The practical fix for work that falls outside those nine categories is a separate written assignment of copyright, signed by the contractor. Without that assignment, a company might commission and pay for custom software, a brand illustration, or a website design and still have no ownership rights. This catches businesses off guard constantly, especially small companies that rely on freelancers and handshake agreements.

Employee Invention Assignments

For patents and trade secrets, most employers use invention assignment agreements that require employees to disclose and assign any inventions conceived during employment that relate to the company’s business. These agreements typically require employees to cooperate in filing patent applications and to avoid using third-party trade secrets in their work. Several states limit how far these agreements can reach—broadly, an employer cannot claim inventions an employee develops entirely on their own time, using their own resources, unrelated to the employer’s business. Review the specific rules in your state before signing or drafting one of these agreements.

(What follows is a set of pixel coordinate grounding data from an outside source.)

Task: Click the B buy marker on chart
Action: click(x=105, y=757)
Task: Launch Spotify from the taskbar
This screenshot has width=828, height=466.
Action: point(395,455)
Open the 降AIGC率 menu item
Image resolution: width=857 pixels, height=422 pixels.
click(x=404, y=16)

International Intellectual Property Protections

U.S. intellectual property rights stop at the border. A U.S. patent does not prevent someone from manufacturing your invention in another country, and a U.S. trademark registration does not stop a foreign competitor from using your brand name abroad. Several international treaties create pathways for extending protection overseas, though none provide automatic worldwide coverage.

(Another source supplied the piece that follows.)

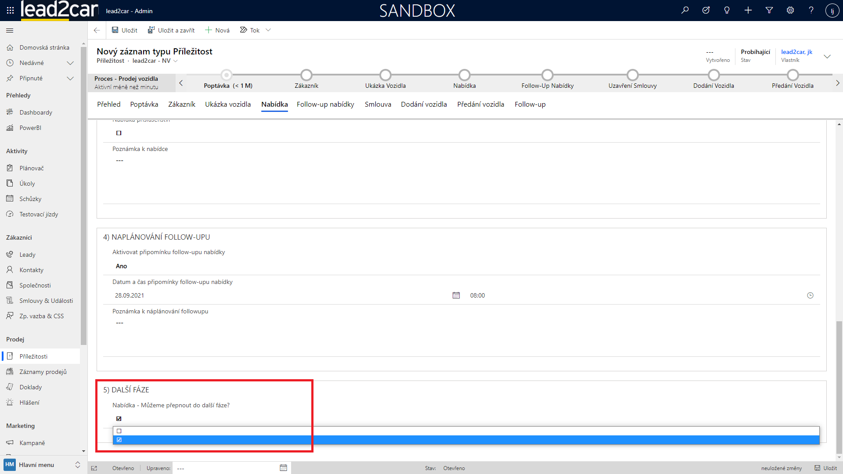
Task: Collapse the sidebar with hamburger icon
Action: tap(10, 30)
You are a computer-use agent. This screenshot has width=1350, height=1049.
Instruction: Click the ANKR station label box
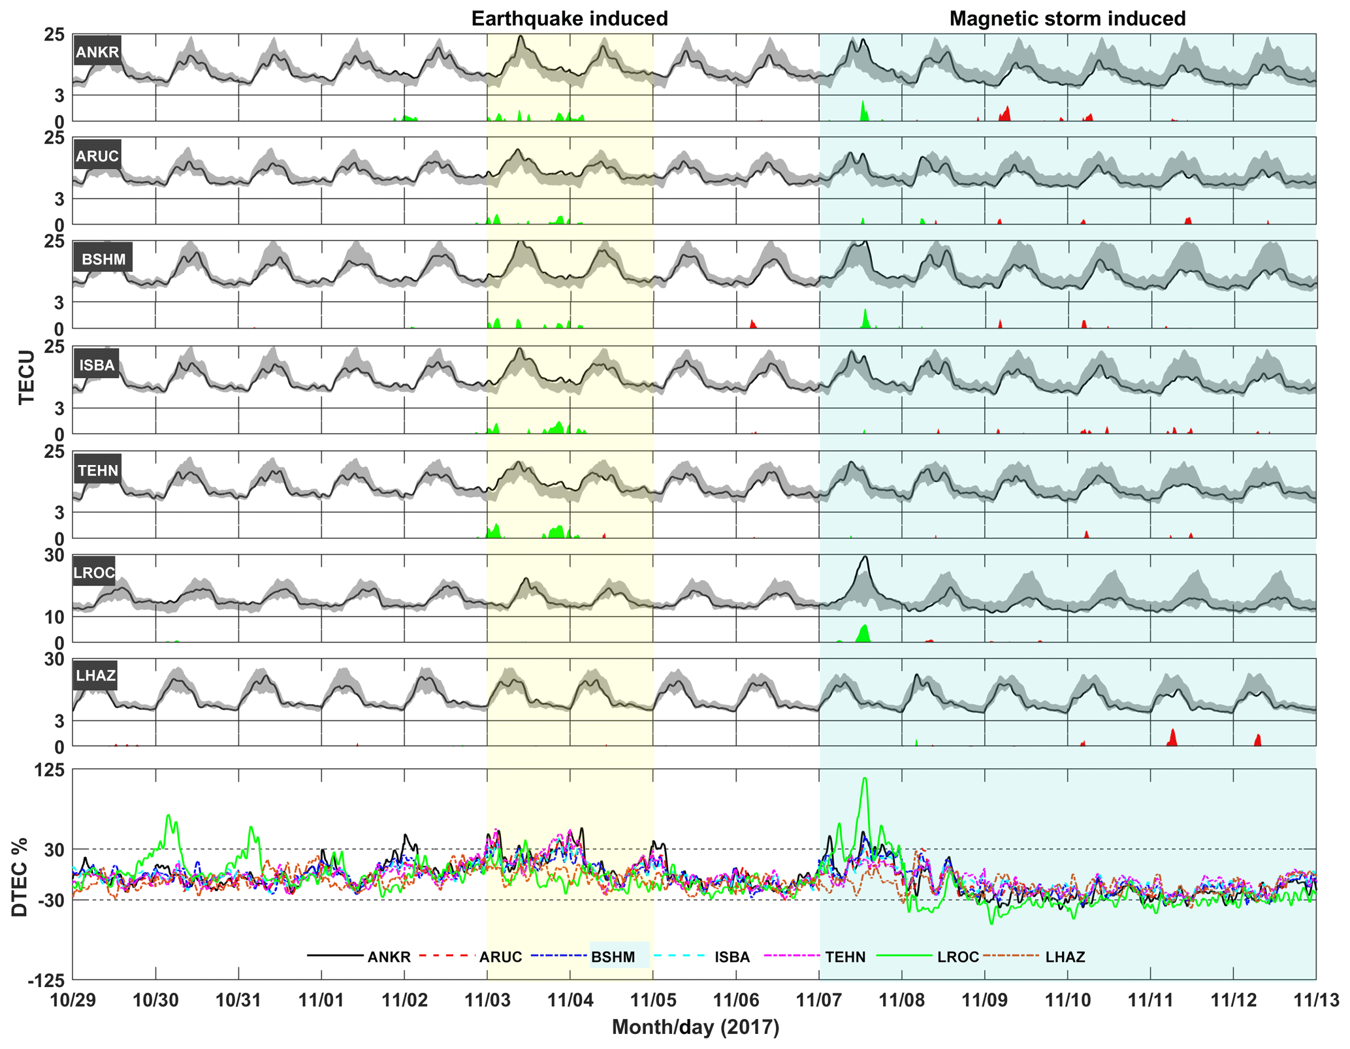97,52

Copyright: The Berne Convention

The Berne Convention, which the United States joined in 1989, provides the closest thing to automatic international copyright protection. With 182 member countries, it requires each member to extend copyright protection to works originating in other member countries under the same terms it provides its own citizens. The minimum protection term under the treaty is the author’s life plus 50 years, though many countries (including the U.S.) provide longer terms under their own laws. You do not need to register or take any additional steps—your U.S. copyright is recognized in member countries automatically.

Patents: The Patent Cooperation Treaty

International patent protection requires filing in each country where you want coverage, and the Patent Cooperation Treaty (PCT) simplifies the first stage of that process. A single PCT application, filed through the World Intellectual Property Organization (WIPO), effectively reserves your right to pursue patents in any of the 158 member countries.25World Intellectual Property Organization. PCT – The International Patent System The main advantage is time: the PCT pushes the deadline for entering individual national patent offices to roughly 30 months from your original priority date, rather than the 12 months you would have otherwise. That extra time lets you evaluate commercial potential and secure funding before committing to the substantial costs of filing in multiple countries.

Trademarks: The Madrid Protocol

The Madrid Protocol offers a similar streamlined approach for trademarks. If you have an existing U.S. trademark application or registration, you can file an international application through the USPTO designating any combination of member countries where you want protection. WIPO issues an international registration, which then serves as a basis for each designated country to examine the mark under its own national laws. Getting the international registration does not guarantee approval in any particular country—each trademark office makes its own decision—but it saves you from filing entirely separate applications in every market.26United States Patent and Trademark Office. Madrid Protocol

One critical wrinkle: for the first five years, the international registration depends on the survival of your underlying U.S. application or registration. If your U.S. mark is cancelled or abandoned during that window, the international registration falls with it, leaving you to convert each country designation into a standalone national application—an expensive scramble that catches applicants off guard.